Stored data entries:
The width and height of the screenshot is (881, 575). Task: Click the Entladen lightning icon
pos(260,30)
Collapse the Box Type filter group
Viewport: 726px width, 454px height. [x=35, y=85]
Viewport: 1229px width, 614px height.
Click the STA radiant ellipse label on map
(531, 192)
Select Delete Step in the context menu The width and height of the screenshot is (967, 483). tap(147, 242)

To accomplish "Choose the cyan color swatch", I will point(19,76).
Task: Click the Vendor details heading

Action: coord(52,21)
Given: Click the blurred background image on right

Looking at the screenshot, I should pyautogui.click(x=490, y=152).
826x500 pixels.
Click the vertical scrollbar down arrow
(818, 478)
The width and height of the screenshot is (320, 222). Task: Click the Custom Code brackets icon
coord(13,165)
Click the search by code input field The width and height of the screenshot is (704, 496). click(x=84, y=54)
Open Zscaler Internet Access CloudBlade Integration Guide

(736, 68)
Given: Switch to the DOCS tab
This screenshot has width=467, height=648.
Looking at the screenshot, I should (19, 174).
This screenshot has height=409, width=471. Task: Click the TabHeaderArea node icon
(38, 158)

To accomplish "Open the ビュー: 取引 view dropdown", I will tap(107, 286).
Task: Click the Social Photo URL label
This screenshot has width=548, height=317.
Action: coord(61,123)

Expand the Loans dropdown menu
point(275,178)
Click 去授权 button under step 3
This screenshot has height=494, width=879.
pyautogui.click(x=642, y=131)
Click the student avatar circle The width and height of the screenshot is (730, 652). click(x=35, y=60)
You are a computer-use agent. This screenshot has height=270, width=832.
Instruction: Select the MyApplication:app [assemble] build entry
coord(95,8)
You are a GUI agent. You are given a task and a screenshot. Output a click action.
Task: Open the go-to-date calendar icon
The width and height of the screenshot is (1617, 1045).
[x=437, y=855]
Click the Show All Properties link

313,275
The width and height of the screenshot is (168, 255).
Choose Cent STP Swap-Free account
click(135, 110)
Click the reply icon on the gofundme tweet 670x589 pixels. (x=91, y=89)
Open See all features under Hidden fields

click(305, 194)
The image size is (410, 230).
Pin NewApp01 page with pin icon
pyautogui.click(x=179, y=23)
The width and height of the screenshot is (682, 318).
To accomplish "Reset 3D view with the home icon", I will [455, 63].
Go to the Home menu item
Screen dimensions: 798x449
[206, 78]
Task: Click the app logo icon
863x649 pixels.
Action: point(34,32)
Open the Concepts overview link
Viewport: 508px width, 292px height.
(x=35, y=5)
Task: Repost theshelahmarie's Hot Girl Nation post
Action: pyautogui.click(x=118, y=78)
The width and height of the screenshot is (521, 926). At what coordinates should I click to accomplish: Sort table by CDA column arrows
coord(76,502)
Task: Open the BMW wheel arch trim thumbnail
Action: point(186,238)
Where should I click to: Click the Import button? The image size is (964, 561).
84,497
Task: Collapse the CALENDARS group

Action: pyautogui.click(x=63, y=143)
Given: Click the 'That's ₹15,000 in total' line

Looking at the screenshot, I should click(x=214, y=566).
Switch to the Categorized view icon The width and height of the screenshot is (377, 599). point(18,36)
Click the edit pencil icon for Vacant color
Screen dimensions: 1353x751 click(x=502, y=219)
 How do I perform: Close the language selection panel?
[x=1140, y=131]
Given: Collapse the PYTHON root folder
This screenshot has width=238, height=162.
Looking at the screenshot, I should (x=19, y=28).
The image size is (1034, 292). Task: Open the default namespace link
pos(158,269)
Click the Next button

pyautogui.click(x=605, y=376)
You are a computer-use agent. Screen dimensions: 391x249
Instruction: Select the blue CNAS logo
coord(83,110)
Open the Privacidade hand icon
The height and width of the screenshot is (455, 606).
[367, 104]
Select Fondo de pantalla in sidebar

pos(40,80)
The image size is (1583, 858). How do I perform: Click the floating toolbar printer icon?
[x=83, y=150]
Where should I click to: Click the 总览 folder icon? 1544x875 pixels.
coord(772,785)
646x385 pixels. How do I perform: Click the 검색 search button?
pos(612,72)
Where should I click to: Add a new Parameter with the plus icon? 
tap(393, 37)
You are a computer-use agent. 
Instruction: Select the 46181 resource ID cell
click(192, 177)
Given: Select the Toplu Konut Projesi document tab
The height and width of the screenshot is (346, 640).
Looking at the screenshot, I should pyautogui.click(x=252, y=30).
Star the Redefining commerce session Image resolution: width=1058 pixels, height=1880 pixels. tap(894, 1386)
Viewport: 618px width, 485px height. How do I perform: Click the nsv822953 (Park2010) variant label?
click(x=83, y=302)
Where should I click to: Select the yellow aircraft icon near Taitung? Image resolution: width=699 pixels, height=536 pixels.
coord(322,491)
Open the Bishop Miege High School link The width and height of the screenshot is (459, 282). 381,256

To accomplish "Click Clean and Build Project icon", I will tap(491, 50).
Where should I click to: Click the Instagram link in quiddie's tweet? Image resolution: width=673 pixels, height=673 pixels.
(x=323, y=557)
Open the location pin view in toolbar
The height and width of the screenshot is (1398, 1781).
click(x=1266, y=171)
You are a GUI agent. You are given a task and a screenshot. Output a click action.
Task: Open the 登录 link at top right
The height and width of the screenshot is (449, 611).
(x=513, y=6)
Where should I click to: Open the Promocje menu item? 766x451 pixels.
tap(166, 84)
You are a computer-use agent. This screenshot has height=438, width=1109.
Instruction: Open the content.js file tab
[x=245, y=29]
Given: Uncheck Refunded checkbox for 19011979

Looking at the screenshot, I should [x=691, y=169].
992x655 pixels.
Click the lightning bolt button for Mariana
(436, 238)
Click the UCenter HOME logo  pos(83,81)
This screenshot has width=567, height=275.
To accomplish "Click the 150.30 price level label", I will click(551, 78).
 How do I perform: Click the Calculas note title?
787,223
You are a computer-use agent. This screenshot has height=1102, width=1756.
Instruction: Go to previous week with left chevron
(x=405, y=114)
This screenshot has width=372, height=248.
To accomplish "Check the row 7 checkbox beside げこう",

» Task to carry out: Convert the lines above into a JSON list of strings, one string per line, leaving out blank lines.

» Response:
[
  "The width and height of the screenshot is (881, 575). Task: Click the Entladen lightning icon",
  "pos(260,30)",
  "Collapse the Box Type filter group",
  "Viewport: 726px width, 454px height. [x=35, y=85]",
  "Viewport: 1229px width, 614px height.",
  "Click the STA radiant ellipse label on map",
  "(531, 192)",
  "Select Delete Step in the context menu The width and height of the screenshot is (967, 483). tap(147, 242)",
  "To accomplish \"Choose the cyan color swatch\", I will point(19,76).",
  "Task: Click the Vendor details heading",
  "Action: coord(52,21)",
  "Given: Click the blurred background image on right",
  "Looking at the screenshot, I should pyautogui.click(x=490, y=152).",
  "826x500 pixels.",
  "Click the vertical scrollbar down arrow",
  "(818, 478)",
  "The width and height of the screenshot is (320, 222). Task: Click the Custom Code brackets icon",
  "coord(13,165)",
  "Click the search by code input field The width and height of the screenshot is (704, 496). click(x=84, y=54)",
  "Open Zscaler Internet Access CloudBlade Integration Guide",
  "(736, 68)",
  "Given: Switch to the DOCS tab",
  "This screenshot has width=467, height=648.",
  "Looking at the screenshot, I should (19, 174).",
  "This screenshot has height=409, width=471. Task: Click the TabHeaderArea node icon",
  "(38, 158)",
  "To accomplish \"Open the ビュー: 取引 view dropdown\", I will tap(107, 286).",
  "Task: Click the Social Photo URL label",
  "This screenshot has width=548, height=317.",
  "Action: coord(61,123)",
  "Expand the Loans dropdown menu",
  "point(275,178)",
  "Click 去授权 button under step 3",
  "This screenshot has height=494, width=879.",
  "pyautogui.click(x=642, y=131)",
  "Click the student avatar circle The width and height of the screenshot is (730, 652). click(x=35, y=60)",
  "You are a computer-use agent. This screenshot has height=270, width=832.",
  "Instruction: Select the MyApplication:app [assemble] build entry",
  "coord(95,8)",
  "You are a GUI agent. You are given a task and a screenshot. Output a click action.",
  "Task: Open the go-to-date calendar icon",
  "The width and height of the screenshot is (1617, 1045).",
  "[x=437, y=855]",
  "Click the Show All Properties link",
  "313,275",
  "The width and height of the screenshot is (168, 255).",
  "Choose Cent STP Swap-Free account",
  "click(135, 110)",
  "Click the reply icon on the gofundme tweet 670x589 pixels. (x=91, y=89)",
  "Open See all features under Hidden fields",
  "click(305, 194)",
  "The image size is (410, 230).",
  "Pin NewApp01 page with pin icon",
  "pyautogui.click(x=179, y=23)",
  "The width and height of the screenshot is (682, 318).",
  "To accomplish \"Reset 3D view with the home icon\", I will [455, 63].",
  "Go to the Home menu item",
  "Screen dimensions: 798x449",
  "[206, 78]",
  "Task: Click the app logo icon",
  "863x649 pixels.",
  "Action: point(34,32)",
  "Open the Concepts overview link",
  "Viewport: 508px width, 292px height.",
  "(x=35, y=5)",
  "Task: Repost theshelahmarie's Hot Girl Nation post",
  "Action: pyautogui.click(x=118, y=78)",
  "The width and height of the screenshot is (521, 926). At what coordinates should I click to accomplish: Sort table by CDA column arrows",
  "coord(76,502)",
  "Task: Open the BMW wheel arch trim thumbnail",
  "Action: point(186,238)",
  "Where should I click to: Click the Import button? The image size is (964, 561).",
  "84,497",
  "Task: Collapse the CALENDARS group",
  "Action: pyautogui.click(x=63, y=143)",
  "Given: Click the 'That's ₹15,000 in total' line",
  "Looking at the screenshot, I should click(x=214, y=566).",
  "Switch to the Categorized view icon The width and height of the screenshot is (377, 599). point(18,36)",
  "Click the edit pencil icon for Vacant color",
  "Screen dimensions: 1353x751 click(x=502, y=219)",
  " How do I perform: Close the language selection panel?",
  "[x=1140, y=131]",
  "Given: Collapse the PYTHON root folder",
  "This screenshot has width=238, height=162.",
  "Looking at the screenshot, I should (x=19, y=28).",
  "The image size is (1034, 292). Task: Open the default namespace link",
  "pos(158,269)",
  "Click the Next button",
  "pyautogui.click(x=605, y=376)",
  "You are a computer-use agent. Screen dimensions: 391x249",
  "Instruction: Select the blue CNAS logo",
  "coord(83,110)",
  "Open the Privacidade hand icon",
  "The height and width of the screenshot is (455, 606).",
  "[367, 104]",
  "Select Fondo de pantalla in sidebar",
  "pos(40,80)",
  "The image size is (1583, 858). How do I perform: Click the floating toolbar printer icon?",
  "[x=83, y=150]",
  "Where should I click to: Click the 总览 folder icon? 1544x875 pixels.",
  "coord(772,785)",
  "646x385 pixels. How do I perform: Click the 검색 search button?",
  "pos(612,72)",
  "Where should I click to: Add a new Parameter with the plus icon? ",
  "tap(393, 37)",
  "You are a computer-use agent. ",
  "Instruction: Select the 46181 resource ID cell",
  "click(192, 177)",
  "Given: Select the Toplu Konut Projesi document tab",
  "The height and width of the screenshot is (346, 640).",
  "Looking at the screenshot, I should pyautogui.click(x=252, y=30).",
  "Star the Redefining commerce session Image resolution: width=1058 pixels, height=1880 pixels. tap(894, 1386)",
  "Viewport: 618px width, 485px height. How do I perform: Click the nsv822953 (Park2010) variant label?",
  "click(x=83, y=302)",
  "Where should I click to: Select the yellow aircraft icon near Taitung? Image resolution: width=699 pixels, height=536 pixels.",
  "coord(322,491)",
  "Open the Bishop Miege High School link The width and height of the screenshot is (459, 282). 381,256",
  "To accomplish \"Click Clean and Build Project icon\", I will tap(491, 50).",
  "Where should I click to: Click the Instagram link in quiddie's tweet? Image resolution: width=673 pixels, height=673 pixels.",
  "(x=323, y=557)",
  "Open the location pin view in toolbar",
  "The height and width of the screenshot is (1398, 1781).",
  "click(x=1266, y=171)",
  "You are a GUI agent. You are given a task and a screenshot. Output a click action.",
  "Task: Open the 登录 link at top right",
  "The height and width of the screenshot is (449, 611).",
  "(x=513, y=6)",
  "Where should I click to: Open the Promocje menu item? 766x451 pixels.",
  "tap(166, 84)",
  "You are a computer-use agent. This screenshot has height=438, width=1109.",
  "Instruction: Open the content.js file tab",
  "[x=245, y=29]",
  "Given: Uncheck Refunded checkbox for 19011979",
  "Looking at the screenshot, I should [x=691, y=169].",
  "992x655 pixels.",
  "Click the lightning bolt button for Mariana",
  "(436, 238)",
  "Click the UCenter HOME logo  pos(83,81)",
  "This screenshot has width=567, height=275.",
  "To accomplish \"Click the 150.30 price level label\", I will click(551, 78).",
  " How do I perform: Click the Calculas note title?",
  "787,223",
  "You are a computer-use agent. This screenshot has height=1102, width=1756.",
  "Instruction: Go to previous week with left chevron",
  "(x=405, y=114)",
  "This screenshot has width=372, height=248.",
  "To accomplish \"Check the row 7 checkbox beside げこう\","
]